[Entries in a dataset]
····················

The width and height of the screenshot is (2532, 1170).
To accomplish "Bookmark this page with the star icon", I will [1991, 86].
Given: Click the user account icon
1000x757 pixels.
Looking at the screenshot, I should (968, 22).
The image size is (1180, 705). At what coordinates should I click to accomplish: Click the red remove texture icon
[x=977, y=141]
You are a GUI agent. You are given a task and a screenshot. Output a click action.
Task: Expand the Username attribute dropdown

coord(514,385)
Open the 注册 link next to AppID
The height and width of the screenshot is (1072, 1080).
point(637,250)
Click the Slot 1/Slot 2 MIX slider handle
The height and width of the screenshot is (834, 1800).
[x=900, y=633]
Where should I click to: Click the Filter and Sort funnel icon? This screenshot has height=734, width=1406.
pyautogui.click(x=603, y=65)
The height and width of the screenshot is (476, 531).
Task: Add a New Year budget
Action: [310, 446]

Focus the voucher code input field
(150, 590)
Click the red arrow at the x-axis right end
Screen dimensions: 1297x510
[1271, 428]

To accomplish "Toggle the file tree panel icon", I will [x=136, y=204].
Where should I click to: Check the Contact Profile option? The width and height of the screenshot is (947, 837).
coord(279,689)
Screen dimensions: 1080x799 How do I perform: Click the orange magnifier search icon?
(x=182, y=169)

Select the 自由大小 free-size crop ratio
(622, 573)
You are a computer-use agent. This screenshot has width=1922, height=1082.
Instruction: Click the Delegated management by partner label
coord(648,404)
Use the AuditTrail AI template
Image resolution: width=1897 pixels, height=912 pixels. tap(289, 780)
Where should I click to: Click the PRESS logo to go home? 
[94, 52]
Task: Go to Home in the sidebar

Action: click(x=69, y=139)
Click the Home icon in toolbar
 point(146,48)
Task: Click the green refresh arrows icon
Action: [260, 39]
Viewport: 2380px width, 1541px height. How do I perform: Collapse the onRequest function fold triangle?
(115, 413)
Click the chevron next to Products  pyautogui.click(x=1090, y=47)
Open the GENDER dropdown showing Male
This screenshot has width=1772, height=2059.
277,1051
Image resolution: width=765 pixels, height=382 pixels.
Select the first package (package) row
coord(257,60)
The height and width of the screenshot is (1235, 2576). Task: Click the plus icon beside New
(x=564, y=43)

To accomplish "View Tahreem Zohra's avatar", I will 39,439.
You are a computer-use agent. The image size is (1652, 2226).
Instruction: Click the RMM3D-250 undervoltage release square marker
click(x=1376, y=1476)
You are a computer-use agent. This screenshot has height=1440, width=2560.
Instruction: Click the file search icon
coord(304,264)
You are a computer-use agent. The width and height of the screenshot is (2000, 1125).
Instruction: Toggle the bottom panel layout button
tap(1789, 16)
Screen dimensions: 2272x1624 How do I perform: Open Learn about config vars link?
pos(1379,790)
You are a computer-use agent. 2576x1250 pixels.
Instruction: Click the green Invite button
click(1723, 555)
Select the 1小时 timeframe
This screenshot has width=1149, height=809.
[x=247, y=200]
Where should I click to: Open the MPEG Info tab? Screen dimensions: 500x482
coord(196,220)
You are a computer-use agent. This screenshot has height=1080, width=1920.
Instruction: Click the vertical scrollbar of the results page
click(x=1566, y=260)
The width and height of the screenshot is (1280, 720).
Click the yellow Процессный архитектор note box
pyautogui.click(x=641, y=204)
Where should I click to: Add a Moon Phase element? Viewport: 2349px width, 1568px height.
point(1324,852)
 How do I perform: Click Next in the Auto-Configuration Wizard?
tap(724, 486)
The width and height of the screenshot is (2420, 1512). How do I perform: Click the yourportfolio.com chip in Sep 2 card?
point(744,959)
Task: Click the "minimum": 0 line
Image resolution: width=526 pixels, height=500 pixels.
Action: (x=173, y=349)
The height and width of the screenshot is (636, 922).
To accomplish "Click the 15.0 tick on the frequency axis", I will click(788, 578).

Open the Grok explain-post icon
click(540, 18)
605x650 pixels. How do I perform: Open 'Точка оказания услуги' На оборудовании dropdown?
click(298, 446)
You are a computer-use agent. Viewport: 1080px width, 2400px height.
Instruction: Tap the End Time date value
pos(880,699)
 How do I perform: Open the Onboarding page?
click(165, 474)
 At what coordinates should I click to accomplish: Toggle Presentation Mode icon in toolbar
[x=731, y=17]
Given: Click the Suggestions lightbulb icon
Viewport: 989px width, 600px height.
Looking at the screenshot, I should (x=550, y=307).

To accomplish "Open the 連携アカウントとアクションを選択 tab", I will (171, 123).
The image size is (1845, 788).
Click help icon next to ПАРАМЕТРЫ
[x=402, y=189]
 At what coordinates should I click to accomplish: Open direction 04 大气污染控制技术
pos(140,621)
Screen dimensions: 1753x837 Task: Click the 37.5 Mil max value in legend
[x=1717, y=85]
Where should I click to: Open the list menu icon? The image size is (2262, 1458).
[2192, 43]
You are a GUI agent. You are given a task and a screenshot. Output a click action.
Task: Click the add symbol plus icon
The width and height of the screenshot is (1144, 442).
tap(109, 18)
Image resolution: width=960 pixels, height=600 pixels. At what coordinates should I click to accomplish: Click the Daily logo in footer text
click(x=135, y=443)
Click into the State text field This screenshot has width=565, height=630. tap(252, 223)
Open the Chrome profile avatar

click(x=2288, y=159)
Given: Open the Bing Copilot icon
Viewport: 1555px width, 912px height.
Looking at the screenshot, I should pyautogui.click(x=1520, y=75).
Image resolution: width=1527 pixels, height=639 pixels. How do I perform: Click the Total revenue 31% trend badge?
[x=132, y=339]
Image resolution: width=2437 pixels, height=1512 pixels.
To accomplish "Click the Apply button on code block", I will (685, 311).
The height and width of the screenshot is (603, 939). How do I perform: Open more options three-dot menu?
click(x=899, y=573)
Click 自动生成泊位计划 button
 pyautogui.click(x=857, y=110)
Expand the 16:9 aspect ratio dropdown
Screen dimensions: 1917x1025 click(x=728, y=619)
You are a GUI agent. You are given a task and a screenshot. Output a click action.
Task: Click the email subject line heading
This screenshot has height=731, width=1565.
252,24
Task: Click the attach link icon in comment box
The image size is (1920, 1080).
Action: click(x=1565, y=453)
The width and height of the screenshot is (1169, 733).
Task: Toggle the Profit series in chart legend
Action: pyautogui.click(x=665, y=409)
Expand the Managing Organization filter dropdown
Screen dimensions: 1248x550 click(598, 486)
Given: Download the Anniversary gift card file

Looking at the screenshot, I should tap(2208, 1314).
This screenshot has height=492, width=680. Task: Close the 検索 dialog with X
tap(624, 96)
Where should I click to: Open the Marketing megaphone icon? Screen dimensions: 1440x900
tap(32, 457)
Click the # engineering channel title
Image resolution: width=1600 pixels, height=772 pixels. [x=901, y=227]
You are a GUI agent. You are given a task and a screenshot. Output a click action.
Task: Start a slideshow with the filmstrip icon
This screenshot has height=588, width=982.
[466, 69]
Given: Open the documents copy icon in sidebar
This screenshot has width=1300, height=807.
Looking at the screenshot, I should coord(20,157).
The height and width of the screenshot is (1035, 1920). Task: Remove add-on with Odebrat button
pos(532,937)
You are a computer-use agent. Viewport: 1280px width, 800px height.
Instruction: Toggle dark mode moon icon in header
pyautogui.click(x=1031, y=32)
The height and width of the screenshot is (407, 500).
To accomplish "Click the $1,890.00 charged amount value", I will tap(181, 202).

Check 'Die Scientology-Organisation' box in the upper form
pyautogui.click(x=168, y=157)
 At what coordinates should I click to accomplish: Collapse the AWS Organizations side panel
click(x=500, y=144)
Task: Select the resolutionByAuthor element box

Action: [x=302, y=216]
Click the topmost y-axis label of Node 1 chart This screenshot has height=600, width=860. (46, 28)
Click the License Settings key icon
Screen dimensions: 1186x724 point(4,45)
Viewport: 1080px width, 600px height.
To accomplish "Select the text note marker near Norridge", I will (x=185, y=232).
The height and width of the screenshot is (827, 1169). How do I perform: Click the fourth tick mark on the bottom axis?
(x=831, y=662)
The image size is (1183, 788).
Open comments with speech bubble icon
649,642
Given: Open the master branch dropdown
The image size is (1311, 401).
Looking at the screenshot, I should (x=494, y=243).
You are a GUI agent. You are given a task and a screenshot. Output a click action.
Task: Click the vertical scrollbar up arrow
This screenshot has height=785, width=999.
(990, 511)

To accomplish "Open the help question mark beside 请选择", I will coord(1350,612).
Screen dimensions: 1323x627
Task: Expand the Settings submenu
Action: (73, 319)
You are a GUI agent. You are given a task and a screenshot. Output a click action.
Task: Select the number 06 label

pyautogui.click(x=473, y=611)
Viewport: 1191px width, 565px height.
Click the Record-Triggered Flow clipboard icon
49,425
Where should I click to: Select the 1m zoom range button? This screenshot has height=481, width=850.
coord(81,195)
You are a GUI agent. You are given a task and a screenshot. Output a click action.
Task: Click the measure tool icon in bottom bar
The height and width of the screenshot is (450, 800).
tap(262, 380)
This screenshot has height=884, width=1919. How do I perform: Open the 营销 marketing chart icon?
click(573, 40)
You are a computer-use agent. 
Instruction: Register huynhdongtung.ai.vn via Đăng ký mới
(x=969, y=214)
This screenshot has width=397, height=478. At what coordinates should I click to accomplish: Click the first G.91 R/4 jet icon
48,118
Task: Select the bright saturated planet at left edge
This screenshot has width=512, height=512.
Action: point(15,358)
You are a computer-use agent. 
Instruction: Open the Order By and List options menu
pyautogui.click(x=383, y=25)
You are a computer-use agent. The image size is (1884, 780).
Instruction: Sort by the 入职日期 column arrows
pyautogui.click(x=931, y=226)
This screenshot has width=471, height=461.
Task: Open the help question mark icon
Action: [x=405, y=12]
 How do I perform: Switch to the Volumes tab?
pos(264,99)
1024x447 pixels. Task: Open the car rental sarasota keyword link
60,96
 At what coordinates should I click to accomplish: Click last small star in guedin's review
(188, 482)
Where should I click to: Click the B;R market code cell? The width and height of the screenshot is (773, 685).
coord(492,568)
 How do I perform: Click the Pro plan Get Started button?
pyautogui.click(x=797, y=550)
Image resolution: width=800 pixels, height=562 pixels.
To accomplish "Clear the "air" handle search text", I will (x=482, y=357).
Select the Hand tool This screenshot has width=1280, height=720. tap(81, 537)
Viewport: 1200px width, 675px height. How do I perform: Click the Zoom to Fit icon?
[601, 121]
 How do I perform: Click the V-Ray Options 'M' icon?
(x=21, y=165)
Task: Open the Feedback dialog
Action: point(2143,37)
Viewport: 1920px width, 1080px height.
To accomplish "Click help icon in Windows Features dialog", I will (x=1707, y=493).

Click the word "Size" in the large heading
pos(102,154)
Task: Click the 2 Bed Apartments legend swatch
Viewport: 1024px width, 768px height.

····················

## WHAT NEEDS TO BE DONE
Rewrite the stretch from the start of the entries through the line containing "[x=900, y=633]", replacing "slider handle" with "slider knob" and leaving everything else unchanged.

## SOLUTION BELOW
The width and height of the screenshot is (2532, 1170).
To accomplish "Bookmark this page with the star icon", I will [1991, 86].
Given: Click the user account icon
1000x757 pixels.
Looking at the screenshot, I should (968, 22).
The image size is (1180, 705). At what coordinates should I click to accomplish: Click the red remove texture icon
[x=977, y=141]
You are a GUI agent. You are given a task and a screenshot. Output a click action.
Task: Expand the Username attribute dropdown

coord(514,385)
Open the 注册 link next to AppID
The height and width of the screenshot is (1072, 1080).
point(637,250)
Click the Slot 1/Slot 2 MIX slider knob
The height and width of the screenshot is (834, 1800).
[x=900, y=633]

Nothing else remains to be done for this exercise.